Filter metadata only	No
Add labels/splits and export a metadata table	No
`get_numpy()` / `get_xarray()` / `get_gdf()` pixel reads	Yes
`sample_points()` pixel reads	Yes
`RasteretDataset` (TorchGeo)	Yes

If you built from a STAC API with build() or build_from_stac(), COG header enrichment already happens during build.

Read From The Collection¶

Once the table is enriched, it behaves like any Rasteret collection:

ds = collection.get_xarray(
    geometries=(77.55, 13.01, 77.58, 13.08),
    bands=["B04", "B08"],
)

You can also pass AOI tables directly to pixel reads.

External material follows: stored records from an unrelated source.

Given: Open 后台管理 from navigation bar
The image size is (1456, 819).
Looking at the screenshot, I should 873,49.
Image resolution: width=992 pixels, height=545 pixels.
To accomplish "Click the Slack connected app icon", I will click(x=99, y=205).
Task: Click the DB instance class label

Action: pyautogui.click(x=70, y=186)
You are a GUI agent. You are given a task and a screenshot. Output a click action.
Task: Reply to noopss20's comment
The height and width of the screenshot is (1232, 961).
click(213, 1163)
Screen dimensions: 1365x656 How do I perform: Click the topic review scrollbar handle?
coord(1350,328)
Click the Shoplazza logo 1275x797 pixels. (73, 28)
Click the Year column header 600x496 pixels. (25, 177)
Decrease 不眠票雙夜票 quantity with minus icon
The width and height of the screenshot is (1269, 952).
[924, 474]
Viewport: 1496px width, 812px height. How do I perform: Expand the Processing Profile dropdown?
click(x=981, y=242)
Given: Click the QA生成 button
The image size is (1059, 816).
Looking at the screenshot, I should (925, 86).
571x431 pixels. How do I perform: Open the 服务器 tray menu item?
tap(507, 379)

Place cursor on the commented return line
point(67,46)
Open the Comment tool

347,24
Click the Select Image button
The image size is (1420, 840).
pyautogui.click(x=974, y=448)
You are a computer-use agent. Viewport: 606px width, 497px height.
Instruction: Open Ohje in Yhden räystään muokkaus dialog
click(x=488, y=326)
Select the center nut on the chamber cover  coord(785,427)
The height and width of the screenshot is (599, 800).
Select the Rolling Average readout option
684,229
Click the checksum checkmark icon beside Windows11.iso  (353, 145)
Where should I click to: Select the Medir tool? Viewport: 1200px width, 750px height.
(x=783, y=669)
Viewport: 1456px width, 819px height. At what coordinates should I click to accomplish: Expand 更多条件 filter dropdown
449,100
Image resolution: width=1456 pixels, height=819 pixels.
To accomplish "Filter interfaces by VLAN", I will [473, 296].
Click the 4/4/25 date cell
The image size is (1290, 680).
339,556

Use this when the table describes user geometries such as parcels, plots, or labels rather than raster records:

import geopandas as gpd
from shapely.geometry import box

parcels = gpd.GeoDataFrame(
    {
        "parcel_id": ["parcel-001"],
        "crop": ["rice"],
    },
    geometry=[box(77.55, 13.01, 77.58, 13.08)],
    crs="OGC:CRS84",
).to_arrow(geometry_encoding="WKB")

gdf = collection.get_gdf(
    geometries=parcels,
    geometry_column="geometry",
    bands=["B04", "B08"],
)

get_gdf(...) preserves non-geometry AOI columns such as parcel_id and crop. For array-only outputs such as get_numpy(...) and get_xarray(...), the same table geometry input works, but the returned object does not carry AOI metadata.

Troubleshooting¶

If a requested band cannot be resolved, check:

the keys inside assets
the available {band}_metadata columns
whether you need data_source=... for a registered band mapping
whether the table was built with enrich_cog=True

If date filtering fails or behaves unexpectedly, check:

datetime is timestamp-typed in Arrow (not string / date32)
datetime is not a mixed object column in pandas
ISO strings were converted with pd.to_datetime(..., utc=True) before build

If COG header parsing fails for all assets, check whether the URLs require credentials, requester-pays configuration, URL rewriting, or a custom backend. For local files, a normal path like /data/scene_B04.tif is enough.

For the exact runtime schema, see Schema Contract.